Hayatımızın Facebook'unda Gizlilik Savaşları Promosyonu

Kağıt ve kalem günlerinde bildiğimiz şekliyle mahremiyet gitti ve bir daha geri gelmeyecek. Baskın iletişim araçlarımızdan, yani şu anda kullandığınız iletişim araçlarından geri çekilmek dışında, kendimizi kendimize saklamak için yapabileceğimiz çok az şey var.
bu açılış telaşı Başkan Obama'nın Blackberry puanlarını doğrudan sorun üzerinde kullanmaya devam etme arzusu üzerine. Başkanın mahremiyetinin ihlali, dünyayı değiştiren sonuçlara yol açabileceğinden, kendisine, geri kalanımızla birlikte kabul etmeye başladığı sürekli elektronik şakalardan izole kalması gerektiği söylendi. Çoğumuzun yapacağı gibi direndi.
Başkanın davasında, bir yüksek güvenlikli uzlaşma ulaşıldığı bildirildi. Yine de çoğumuzun aşırı güvenliğe ihtiyacı yok ve muhtemelen zaten bizim için işleri çok zahmetli hale getirecektir. Ortalama bir netizen için, Pentagon sınıfı bir Blackberry, öncelikler listesinde oldukça düşük.
Burada internetin sağladığı tüm açıklığın iyi bir fikir olup olmadığıyla ilgilenmiyorum. Gerçeklerle ilgileniyorum: sosyal ağ siteleri ve protokolleri özellikle güvenli veya özel değildir ve bu tasarım gereğidir. Bunlar iletişimle ve daha özel olarak paylaşımla ilgilidir. Facebook ve Twitter gibi platformlar başarılı çünkü insan doğasına karşı değil, onunla çalışıyorlar ve insan doğası – çoğumuz için – doğası gereği sosyal. Biz grup temelli bir türüz, münzevi değil.

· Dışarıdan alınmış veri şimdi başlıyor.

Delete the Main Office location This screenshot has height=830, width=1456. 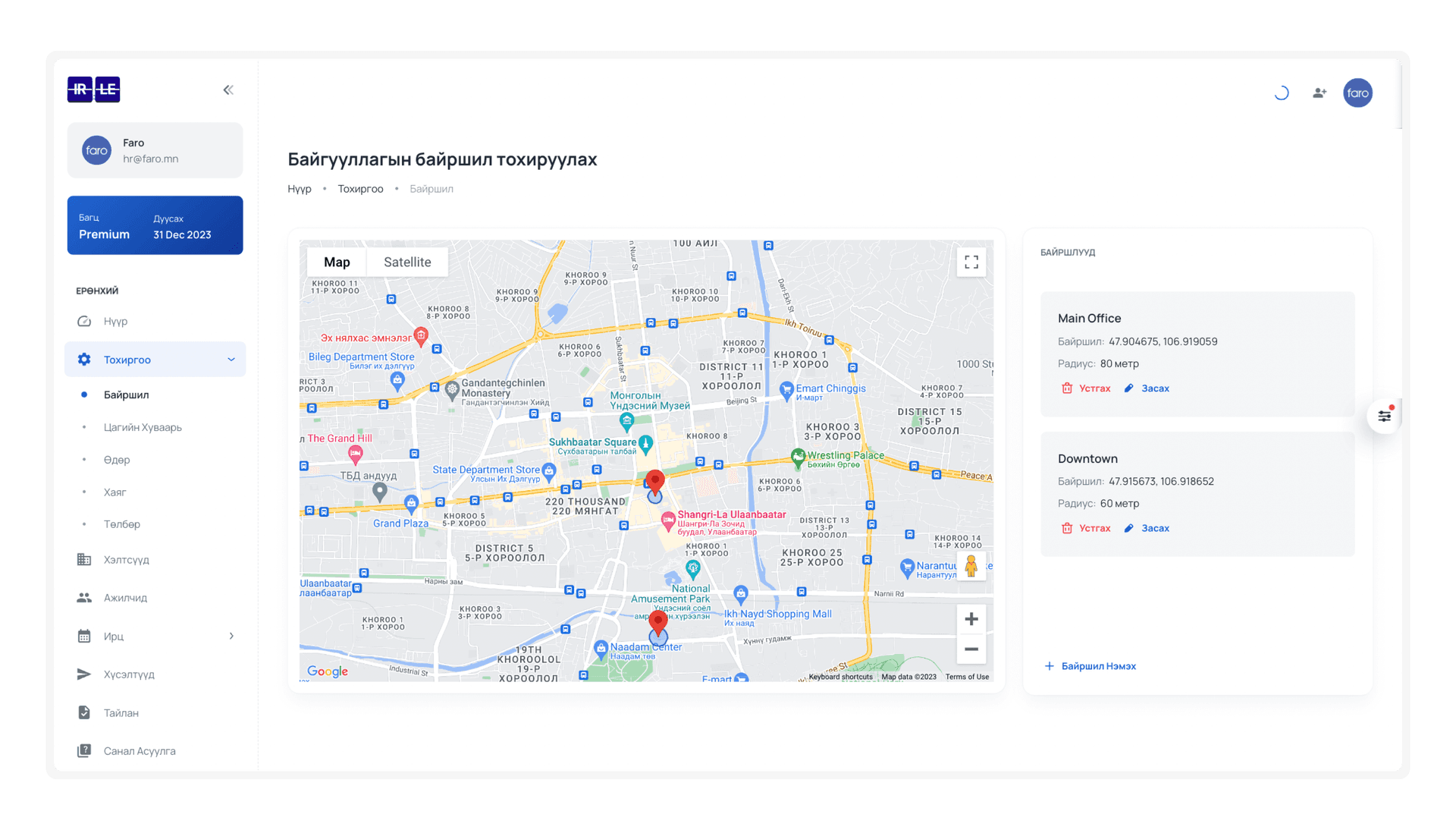(x=1086, y=388)
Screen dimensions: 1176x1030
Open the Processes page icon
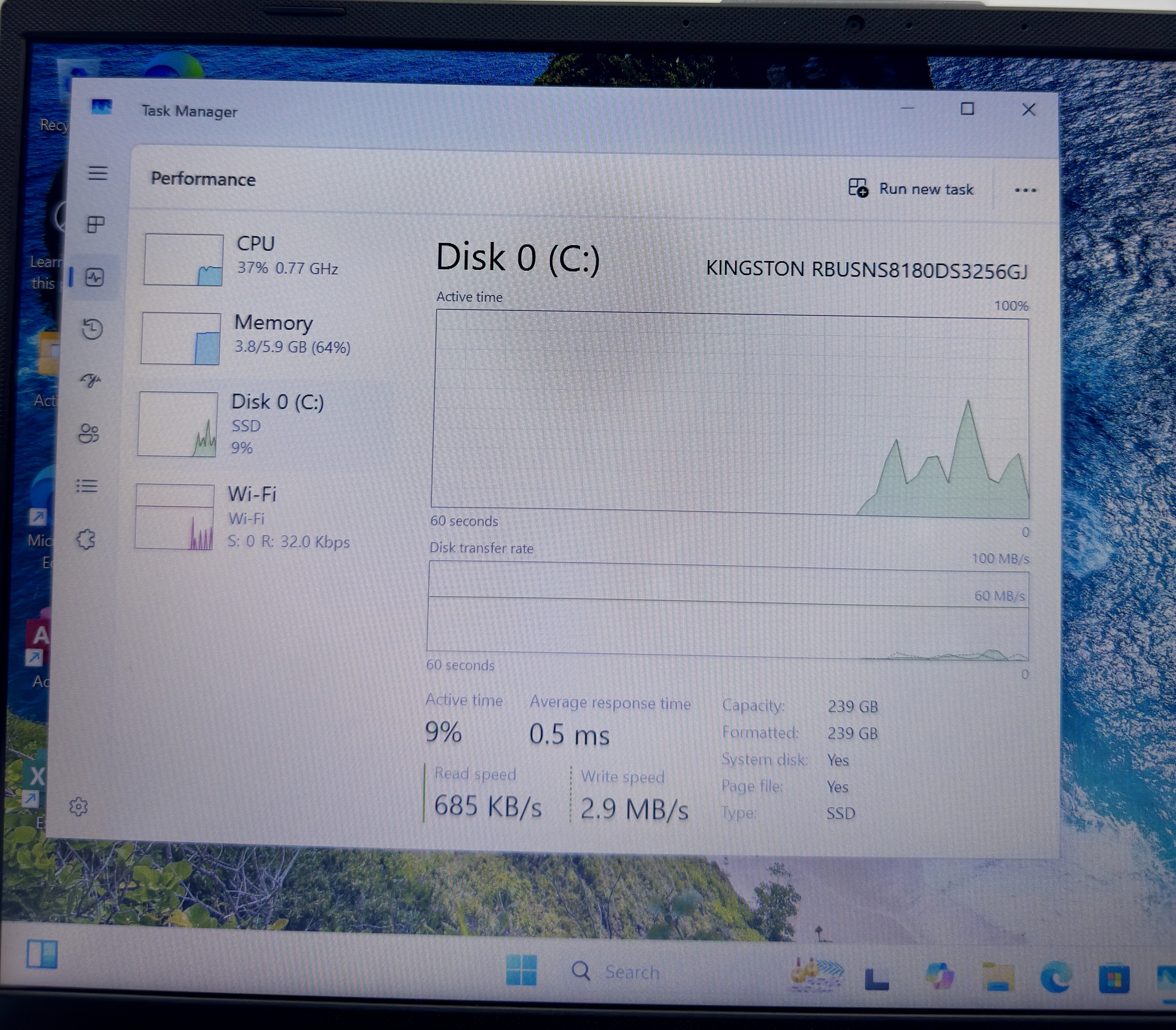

Ancak bugün yayınladığımız bloglar, tweetler ve Facebook güncellemeleri, onları taşıyan platformlar değiştirildiğinde, birleştirildiğinde veya tehlikeye girdiğinde ne olacak? Facebook ve Twitter bilmiyor ve biz kullanıcılar kesinlikle bilmiyoruz. Ancak güvenle varsayabileceğimiz bir şey, hayatımızın bu izlerinin gitmeyeceğidir. Sonsuza kadar dijital bir biçimde orada olacaklar.
Eskiden değer verdiğimiz mahremiyete giderek daha fazla müdahaleyi bilmeden kabul ediyoruz ve hız artıyor. Pasaportlarımızdaki RFID çipler, sokaklarımızdaki video kameralar, bilgisayarlarımızdaki çerezler, arabalarımızdaki elektronik ücret tahsilat birimleri, satın alma-takip süpermarket kulüp kartları: Özel mekanlarımız ve hareketlerimiz birer birer sürekli denetime açılıyor. Ve bir düzeyde hükümetlere ve büyük şirketlere karşı sağlıklı bir güvensizliği korurken, baskı altında iç çekip vazgeçme eğilimindeyiz. Özel alanlarımız kendi evlerimizin duvarlarına kadar küçüldü - ve bu sadece bilgisayarlarımız kapatıldığında, eğer kapalıysalar. Ama haykırış nerede?
Çoğu durumda, umursamıyoruz. Çoğumuz için sosyal olma içgüdüsü mahremiyete ağır basar. Milyonlarca vatandaşın, resmi olarak olmasa da, mahremiyetin pratikte sonradan düşünüldüğü sosyal ağ sitelerine kaydolduğuna tanık olun. Bir dereceye kadar, en son teknolojik çoğunluğa atladığımızda kendimizi eğitmemekten suçluyuz, ama aynı zamanda bunun için endişelenecek kadar da umursamıyoruz. Yapmamız gerekip gerekmediği sorusu akademik görünüyor - özellikle de fazla mücadele etmeden artan gözetime yenik düştüğümüz için.